第15節
sarvendriya-guṇābhāsaṁ
sarvendriya-vivarjitam
asaktaṁ sarva-bhṛc caiva
nirguṇaṁ guṇa-bhoktṛ ca
sarva — 全ての; indriya — 感覚; guṇa — 様式の;ābhāsam — 根源の源; sarva — 全て; indriya — 感覚; vivarjitam — ~しないで; asaktam — 執着しないで; sarva-bhṛt — the 一切生命体を維持する人; ca — もまた; eva — 確かに; nirguṇam — 物質的質を持たないで;guṇa-bhoktṛ — 三様式の主人; ca — もまた
スーパーソウルは全感覚の源だが感覚を持たない。一切生命体を維持しながら一切に執着せず、三様式を超越しながら三様式を支配している。
至上主は生命体の全感覚の源でいらっしゃるが、生命体の持つような物質的感覚は主には存在しない。実際、個別魂は精神的感覚を持っているのだが、束縛された状態では生命体が物質要素に覆われているので、感覚的活動が物質を通してのみ現われているにすぎない。しかし至上主の感覚はそのように覆われていず、超越的で「ニルグナ」と称される。グナとは物質自然の三様式のことであり、至上主の感覚は物質に覆われていない。それゆえ主の感覚は私たちの感覚のようなものではないと理解すべきである。至上主は私たちの全ての感覚作用の根源でいらっしゃるが、物質に汚されていない超越的な感覚を持っていらっしゃる。『シュヴェーターシュヴァタラ・ウパニシャド』(3-9)には「バガヴァーンは物質に汚された手はお持ちでないが、主は主御自身の手があり、捧げられた物は全てその手でお受け取になる」と述べられる。これが束縛された魂とスーパーソウルとの相違である。

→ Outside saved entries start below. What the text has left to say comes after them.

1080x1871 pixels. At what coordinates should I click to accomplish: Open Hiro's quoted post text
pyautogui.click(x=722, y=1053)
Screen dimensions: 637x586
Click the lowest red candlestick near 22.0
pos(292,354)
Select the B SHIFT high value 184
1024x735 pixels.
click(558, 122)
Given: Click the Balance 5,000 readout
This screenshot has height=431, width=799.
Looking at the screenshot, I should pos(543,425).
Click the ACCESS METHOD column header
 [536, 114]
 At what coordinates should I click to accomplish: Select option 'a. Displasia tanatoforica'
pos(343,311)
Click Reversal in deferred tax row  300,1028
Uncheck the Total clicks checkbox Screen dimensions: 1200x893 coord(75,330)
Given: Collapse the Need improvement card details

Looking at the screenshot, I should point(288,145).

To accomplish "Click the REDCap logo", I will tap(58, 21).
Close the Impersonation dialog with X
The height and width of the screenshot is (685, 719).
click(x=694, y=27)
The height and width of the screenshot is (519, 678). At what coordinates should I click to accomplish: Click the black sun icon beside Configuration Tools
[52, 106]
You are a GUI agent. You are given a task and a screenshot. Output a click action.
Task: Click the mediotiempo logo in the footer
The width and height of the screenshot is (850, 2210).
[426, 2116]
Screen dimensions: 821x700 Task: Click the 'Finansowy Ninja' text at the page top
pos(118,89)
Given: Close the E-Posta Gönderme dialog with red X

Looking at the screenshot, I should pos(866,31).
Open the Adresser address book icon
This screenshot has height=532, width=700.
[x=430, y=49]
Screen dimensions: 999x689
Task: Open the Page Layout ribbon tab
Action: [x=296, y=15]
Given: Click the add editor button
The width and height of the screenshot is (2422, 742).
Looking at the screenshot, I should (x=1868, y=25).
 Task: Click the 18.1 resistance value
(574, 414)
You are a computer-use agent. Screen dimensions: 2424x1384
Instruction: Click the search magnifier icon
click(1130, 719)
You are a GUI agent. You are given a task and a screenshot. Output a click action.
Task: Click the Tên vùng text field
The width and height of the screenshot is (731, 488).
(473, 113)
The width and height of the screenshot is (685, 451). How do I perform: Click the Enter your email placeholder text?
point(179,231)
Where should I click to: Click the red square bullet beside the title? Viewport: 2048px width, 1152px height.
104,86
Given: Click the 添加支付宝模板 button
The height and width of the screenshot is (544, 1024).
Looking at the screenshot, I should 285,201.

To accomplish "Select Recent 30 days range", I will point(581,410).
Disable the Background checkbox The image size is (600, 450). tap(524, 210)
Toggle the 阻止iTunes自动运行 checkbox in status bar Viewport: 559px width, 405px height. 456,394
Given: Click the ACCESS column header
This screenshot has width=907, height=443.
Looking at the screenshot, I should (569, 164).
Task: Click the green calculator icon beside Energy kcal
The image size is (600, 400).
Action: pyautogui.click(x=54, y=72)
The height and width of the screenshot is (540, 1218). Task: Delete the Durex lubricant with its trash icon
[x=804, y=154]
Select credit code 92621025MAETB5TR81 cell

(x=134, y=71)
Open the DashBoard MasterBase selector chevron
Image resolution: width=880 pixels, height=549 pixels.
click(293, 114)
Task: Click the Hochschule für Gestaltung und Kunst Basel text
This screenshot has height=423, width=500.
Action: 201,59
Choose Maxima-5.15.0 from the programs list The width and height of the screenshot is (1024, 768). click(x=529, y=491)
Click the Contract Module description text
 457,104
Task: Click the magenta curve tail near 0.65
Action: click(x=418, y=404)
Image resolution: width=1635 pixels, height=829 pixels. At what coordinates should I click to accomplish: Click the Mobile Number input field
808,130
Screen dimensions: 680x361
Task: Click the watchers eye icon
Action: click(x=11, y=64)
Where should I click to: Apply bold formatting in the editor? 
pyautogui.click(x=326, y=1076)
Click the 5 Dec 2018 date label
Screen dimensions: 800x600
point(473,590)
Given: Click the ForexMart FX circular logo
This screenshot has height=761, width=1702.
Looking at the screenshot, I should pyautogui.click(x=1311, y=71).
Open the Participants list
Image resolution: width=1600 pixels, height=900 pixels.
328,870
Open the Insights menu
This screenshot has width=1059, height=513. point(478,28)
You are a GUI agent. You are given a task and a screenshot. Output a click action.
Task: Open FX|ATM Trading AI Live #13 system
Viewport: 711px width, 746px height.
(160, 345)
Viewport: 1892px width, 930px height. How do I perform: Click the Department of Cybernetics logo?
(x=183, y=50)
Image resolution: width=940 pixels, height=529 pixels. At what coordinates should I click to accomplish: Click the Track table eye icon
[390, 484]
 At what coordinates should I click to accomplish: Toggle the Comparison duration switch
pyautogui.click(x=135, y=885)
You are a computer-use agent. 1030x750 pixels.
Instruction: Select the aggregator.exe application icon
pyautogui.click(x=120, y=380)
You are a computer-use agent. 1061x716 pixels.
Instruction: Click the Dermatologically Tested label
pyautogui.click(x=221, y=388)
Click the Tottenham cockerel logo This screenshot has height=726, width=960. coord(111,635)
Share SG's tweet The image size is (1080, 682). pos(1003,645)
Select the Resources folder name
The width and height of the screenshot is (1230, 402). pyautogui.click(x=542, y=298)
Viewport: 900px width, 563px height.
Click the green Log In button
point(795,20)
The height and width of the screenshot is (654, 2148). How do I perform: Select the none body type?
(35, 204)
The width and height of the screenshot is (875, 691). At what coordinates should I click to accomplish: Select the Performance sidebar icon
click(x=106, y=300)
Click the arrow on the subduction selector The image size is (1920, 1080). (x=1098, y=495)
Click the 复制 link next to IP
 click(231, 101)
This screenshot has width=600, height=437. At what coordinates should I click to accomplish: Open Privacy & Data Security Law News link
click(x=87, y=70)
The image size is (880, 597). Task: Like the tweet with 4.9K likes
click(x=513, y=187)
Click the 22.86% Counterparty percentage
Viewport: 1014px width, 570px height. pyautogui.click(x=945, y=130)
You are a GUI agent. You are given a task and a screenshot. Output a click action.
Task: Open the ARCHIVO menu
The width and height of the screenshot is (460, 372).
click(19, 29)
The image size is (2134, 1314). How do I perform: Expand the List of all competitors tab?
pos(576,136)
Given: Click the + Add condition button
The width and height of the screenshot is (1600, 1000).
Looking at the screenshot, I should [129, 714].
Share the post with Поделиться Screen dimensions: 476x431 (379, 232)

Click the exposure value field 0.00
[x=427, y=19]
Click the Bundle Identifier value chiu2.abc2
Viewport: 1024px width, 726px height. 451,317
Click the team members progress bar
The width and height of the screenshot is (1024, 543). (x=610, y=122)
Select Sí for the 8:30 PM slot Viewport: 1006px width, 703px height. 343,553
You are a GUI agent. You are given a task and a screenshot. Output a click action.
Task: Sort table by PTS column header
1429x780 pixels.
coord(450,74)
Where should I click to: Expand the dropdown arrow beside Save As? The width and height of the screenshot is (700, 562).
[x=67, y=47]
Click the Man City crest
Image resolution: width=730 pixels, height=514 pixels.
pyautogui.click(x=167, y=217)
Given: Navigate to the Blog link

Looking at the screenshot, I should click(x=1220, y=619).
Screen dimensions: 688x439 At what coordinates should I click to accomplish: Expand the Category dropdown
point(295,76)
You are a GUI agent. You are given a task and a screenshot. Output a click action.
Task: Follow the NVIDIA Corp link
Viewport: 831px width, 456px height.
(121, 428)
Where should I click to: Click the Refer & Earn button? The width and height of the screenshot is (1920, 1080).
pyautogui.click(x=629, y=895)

主は物質的な眼はお持ちでないが、主は眼を持っていらっしゃる。さもなければ、主は御覧になることができない。主は過去、現代、未来のあらゆる事物を見ていらっしゃるのだ。主は生命体のハートの中に住んでいらして、私たちが過去に行ったこと、現在行っていること、そして未来に行うであろうことを全て知っていらっしゃる。「主は全ての事物を知っていらっしゃるが、主を知る者は誰もいない」と、『バガヴァッド・ギーター』は確認している。至上主は私たちのような足はお持ちではないが、精神的な足をお持ちなので、大宇宙のいたることろに旅することがおできになる、つまり至上主は人格をお持ちなのである。主は御自身の眼、足、手、その他全てを持っていらっしゃるが、しかし主の眼、手、足やその他の感覚は物質自然に汚されていないのである。
『バガヴァッド・ギーター』に確認されているように、主は姿をお現しになるとき、内的エネルギーを用いて主本来の姿、ありのままの姿でお現れになる。主は物質エネルギーの支配者でいらっしゃるので、物質的エネルギーに影響され、汚れることは決して有り得ない。ヴェーダ文典には主の全身は精神的であることが述べられている。主は本来の姿、永遠の姿をお持ちであり、その姿はサッチダーナンダ・ヴィグラハと呼ばれている。主は無限の富をお持ちであり、全ての富の所有者、あらゆるエネルギーの持ち主でいらっしゃり、そして完全な知識と最高の知性を具えていらっしゃる。これらはバガヴァーンの特徴の一部である。全ての生命体を維持しているのが主であり、そして主が全生命体の全活動を御覧になっている。ヴェーダ文典を通じて私たちが理解する限り、至上主は常に超越的でいらっしゃる。いま私たちは主の手足や頭や顔を見ることはできないが、私たちが物質自然を超越した境地に達したならば、主の御姿を見ることができる。感覚が物質で汚されているために主の御姿を見ることができない。それゆえ、物質の影響下にいるマーヤーヴァーディーたちはバガヴァーンを理解することができないのである。